A hash chain (previousHash → hash) ensures message integrity and prevents tampering.


Context Items

Every Channel maintains a set of context items — links to objects in the knowledge graph that this conversation is about.

Channel: "Q3 Marketing Strategy" (ai_thread)
└── Context Items:
entity: "Q3 Goal" (used_as_context)
entity: "Marketing Team" (used_as_context)
document: "Brand Guidelines" (referenced)
proposal: "Budget Increase" (created)
entity: "Campaign Tracker" (updated)

Context items are how Synap knows what an AI conversation is about — they are automatically injected into the system prompt when the AI continues a thread.

Object types tracked:

  • entity — any entity in the knowledge graph
  • document — documents (notes, wikis, reports)
  • view — views (whiteboards, tables)
  • proposal — pending changes awaiting approval
  • inbox_item — a Life Feed notification or external message

Relationship types:

  • used_as_context — this object was provided as context to the AI
  • created — this object was created as a result of this conversation
  • updated — this object was modified during this conversation
  • referenced — this object was mentioned or linked
  • inherited_from_parent — inherited from a parent channel (branch)

Channel Branching

Channels support Git-style branching. A branch is a child channel of type branch, linked via parentChannelId. When the branch's work is complete, it is merged back — the summary and key context items flow back to the parent.

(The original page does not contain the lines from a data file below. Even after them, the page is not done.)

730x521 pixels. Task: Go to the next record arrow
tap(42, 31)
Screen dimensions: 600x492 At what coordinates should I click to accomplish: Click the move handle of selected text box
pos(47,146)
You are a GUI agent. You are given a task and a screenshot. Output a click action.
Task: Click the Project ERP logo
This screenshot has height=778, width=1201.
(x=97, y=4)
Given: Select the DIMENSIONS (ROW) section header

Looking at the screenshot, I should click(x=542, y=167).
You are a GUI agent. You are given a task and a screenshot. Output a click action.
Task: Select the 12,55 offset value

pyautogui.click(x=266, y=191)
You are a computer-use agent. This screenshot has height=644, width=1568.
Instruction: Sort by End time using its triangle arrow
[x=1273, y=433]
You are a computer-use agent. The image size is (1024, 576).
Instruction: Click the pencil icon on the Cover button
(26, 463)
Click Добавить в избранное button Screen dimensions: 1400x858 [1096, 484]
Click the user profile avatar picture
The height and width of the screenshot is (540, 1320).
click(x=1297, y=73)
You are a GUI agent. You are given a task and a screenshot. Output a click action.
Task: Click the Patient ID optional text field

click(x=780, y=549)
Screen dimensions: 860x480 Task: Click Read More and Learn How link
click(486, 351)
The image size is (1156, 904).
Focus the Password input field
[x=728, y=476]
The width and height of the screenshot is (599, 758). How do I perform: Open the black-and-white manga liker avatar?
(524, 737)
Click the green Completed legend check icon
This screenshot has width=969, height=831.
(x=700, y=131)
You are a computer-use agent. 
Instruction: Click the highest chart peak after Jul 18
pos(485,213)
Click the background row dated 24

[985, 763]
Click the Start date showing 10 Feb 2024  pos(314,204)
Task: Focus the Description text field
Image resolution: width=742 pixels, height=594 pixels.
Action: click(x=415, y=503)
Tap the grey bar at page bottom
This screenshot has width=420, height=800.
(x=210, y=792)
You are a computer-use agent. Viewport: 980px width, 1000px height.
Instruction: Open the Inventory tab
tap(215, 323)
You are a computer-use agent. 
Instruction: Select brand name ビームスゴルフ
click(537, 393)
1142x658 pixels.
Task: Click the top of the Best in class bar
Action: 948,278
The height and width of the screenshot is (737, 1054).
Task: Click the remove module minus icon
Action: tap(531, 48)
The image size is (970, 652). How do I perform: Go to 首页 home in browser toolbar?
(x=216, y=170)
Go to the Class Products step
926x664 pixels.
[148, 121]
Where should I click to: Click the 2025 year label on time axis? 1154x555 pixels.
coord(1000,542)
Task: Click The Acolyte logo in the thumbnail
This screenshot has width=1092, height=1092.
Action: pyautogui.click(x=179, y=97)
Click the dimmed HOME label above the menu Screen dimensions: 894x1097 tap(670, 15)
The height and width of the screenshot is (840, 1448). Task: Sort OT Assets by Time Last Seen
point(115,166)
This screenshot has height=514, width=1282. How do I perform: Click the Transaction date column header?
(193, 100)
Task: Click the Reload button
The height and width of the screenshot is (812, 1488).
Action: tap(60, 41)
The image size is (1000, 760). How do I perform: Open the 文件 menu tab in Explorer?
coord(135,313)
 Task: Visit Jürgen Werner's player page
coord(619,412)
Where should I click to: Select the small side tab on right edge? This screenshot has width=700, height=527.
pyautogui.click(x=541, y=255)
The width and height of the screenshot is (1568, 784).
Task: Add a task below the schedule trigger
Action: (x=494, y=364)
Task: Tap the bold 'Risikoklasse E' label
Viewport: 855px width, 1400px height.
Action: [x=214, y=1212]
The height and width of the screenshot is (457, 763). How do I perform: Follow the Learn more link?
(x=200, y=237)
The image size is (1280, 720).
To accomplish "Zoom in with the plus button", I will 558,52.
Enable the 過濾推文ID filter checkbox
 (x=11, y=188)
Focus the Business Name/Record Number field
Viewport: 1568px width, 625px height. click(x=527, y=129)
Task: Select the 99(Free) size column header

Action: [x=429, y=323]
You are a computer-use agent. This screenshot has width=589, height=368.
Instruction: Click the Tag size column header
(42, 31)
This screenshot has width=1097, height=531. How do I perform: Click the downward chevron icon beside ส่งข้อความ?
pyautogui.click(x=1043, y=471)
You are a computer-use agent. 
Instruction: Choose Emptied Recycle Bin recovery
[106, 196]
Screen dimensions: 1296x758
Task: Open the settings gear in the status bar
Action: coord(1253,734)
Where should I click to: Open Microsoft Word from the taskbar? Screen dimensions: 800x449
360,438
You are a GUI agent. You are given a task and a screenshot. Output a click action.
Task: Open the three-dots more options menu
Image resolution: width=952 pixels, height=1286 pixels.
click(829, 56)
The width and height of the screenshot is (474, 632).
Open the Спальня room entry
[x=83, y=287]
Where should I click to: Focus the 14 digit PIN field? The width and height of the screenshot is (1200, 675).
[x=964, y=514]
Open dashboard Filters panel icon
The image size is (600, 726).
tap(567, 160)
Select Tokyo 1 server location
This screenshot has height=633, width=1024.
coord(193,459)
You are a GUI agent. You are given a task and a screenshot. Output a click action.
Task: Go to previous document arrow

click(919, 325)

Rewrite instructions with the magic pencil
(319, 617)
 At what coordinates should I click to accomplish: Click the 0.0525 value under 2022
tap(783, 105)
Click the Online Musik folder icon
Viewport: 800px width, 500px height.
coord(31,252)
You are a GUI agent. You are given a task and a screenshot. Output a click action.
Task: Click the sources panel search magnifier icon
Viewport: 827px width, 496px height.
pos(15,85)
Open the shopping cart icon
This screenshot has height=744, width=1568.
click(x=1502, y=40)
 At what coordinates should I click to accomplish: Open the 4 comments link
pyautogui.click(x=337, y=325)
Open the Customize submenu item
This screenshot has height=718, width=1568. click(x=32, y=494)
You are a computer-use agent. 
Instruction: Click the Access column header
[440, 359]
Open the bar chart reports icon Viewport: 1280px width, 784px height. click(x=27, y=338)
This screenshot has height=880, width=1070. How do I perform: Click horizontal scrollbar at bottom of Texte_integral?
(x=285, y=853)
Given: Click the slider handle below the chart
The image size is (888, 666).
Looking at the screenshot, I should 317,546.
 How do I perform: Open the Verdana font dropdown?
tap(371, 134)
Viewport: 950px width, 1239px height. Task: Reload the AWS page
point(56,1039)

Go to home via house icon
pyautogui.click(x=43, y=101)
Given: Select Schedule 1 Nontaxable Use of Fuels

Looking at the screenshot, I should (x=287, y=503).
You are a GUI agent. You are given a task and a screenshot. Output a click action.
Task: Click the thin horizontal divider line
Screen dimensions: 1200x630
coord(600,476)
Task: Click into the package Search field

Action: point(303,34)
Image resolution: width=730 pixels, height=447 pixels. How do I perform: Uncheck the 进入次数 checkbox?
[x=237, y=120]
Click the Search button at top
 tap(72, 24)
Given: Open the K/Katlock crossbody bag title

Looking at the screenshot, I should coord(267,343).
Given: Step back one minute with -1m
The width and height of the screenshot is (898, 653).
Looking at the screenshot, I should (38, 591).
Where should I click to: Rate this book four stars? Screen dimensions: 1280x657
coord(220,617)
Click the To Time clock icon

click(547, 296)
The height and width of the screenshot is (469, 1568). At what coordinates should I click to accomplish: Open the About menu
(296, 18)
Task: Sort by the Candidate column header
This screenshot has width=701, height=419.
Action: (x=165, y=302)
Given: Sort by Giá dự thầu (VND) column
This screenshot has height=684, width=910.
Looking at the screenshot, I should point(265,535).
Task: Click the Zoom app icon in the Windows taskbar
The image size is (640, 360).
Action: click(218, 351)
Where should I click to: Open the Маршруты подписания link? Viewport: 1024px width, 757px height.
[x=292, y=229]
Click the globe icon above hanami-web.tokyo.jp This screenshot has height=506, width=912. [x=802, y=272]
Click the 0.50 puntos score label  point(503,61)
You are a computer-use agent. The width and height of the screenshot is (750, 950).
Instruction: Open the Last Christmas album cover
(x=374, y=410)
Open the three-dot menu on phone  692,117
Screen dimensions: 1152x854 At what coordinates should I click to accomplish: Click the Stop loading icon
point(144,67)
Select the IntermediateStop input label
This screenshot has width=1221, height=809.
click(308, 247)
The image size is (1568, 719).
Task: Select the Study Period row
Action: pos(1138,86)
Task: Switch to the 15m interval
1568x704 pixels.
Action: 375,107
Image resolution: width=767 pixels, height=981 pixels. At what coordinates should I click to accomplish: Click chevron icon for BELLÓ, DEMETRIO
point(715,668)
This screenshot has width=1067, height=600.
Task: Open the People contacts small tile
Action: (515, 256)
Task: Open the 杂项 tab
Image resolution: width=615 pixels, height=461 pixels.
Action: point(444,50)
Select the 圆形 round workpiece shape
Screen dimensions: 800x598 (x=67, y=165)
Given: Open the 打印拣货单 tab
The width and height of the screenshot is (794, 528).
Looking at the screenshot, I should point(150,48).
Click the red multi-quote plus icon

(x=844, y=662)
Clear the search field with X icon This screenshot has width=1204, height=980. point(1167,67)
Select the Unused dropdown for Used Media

Main Channel: "Build authentication system"

├─ Branch: "Research OAuth providers" ← AI sub-agent
│ └─ 12 messages of research
│ └─ Created: "OAuth comparison" document
│ └─ [MERGED] → summary injected into main

├─ Branch: "Write login component" ← AI sub-agent
│ └─ 8 messages + code output
│ └─ [MERGED]

└─ Main continues with full context...

This is how Synap's multi-agent system works — the orchestrator delegates to specialised branches and synthesises the results.


External Integration

Channels with channel_type = external_import bridge Synap to the outside world. An external message (a WhatsApp message, a Slack mention, a Gmail thread) arrives in the Life Feed as an inbox_item. That inbox item can spawn a Channel, and messages in that channel can carry inbox_item_id FKs — meaning you can reply to WhatsApp from within Synap, and the AI has full context of the original conversation.

WhatsApp message arrives
→ inbox_items row created
→ channels row created (external_import)
→ messages row created (author_type: external, external_source: "whatsapp")
→ AI can respond inline
→ Reply routed back to WhatsApp via webhook

The Knowledge Graph Connection

Channels are first-class nodes in the knowledge graph. They are indexed in Typesense for search, they appear in entity connection views, and they can be linked to from any object. This means:

  • You can search across all conversations to find when a topic was discussed
  • An entity's "activity view" shows every Channel that touched it
  • The AI's memory is grounded in verifiable, structured context — not vague summarisation

Summary

Channels complete the triptych. They are not just a chat feature — they are the connective tissue that makes the knowledge system dynamic:

  • Entities are created and updated through Channels
  • Views can be discussed and annotated via Channels
  • External platforms connect to the workspace through Channels
  • AI agents operate inside Channels with full context

Wherever something happens in Synap — a decision, a discussion, a review, an automation — it happens in a Channel.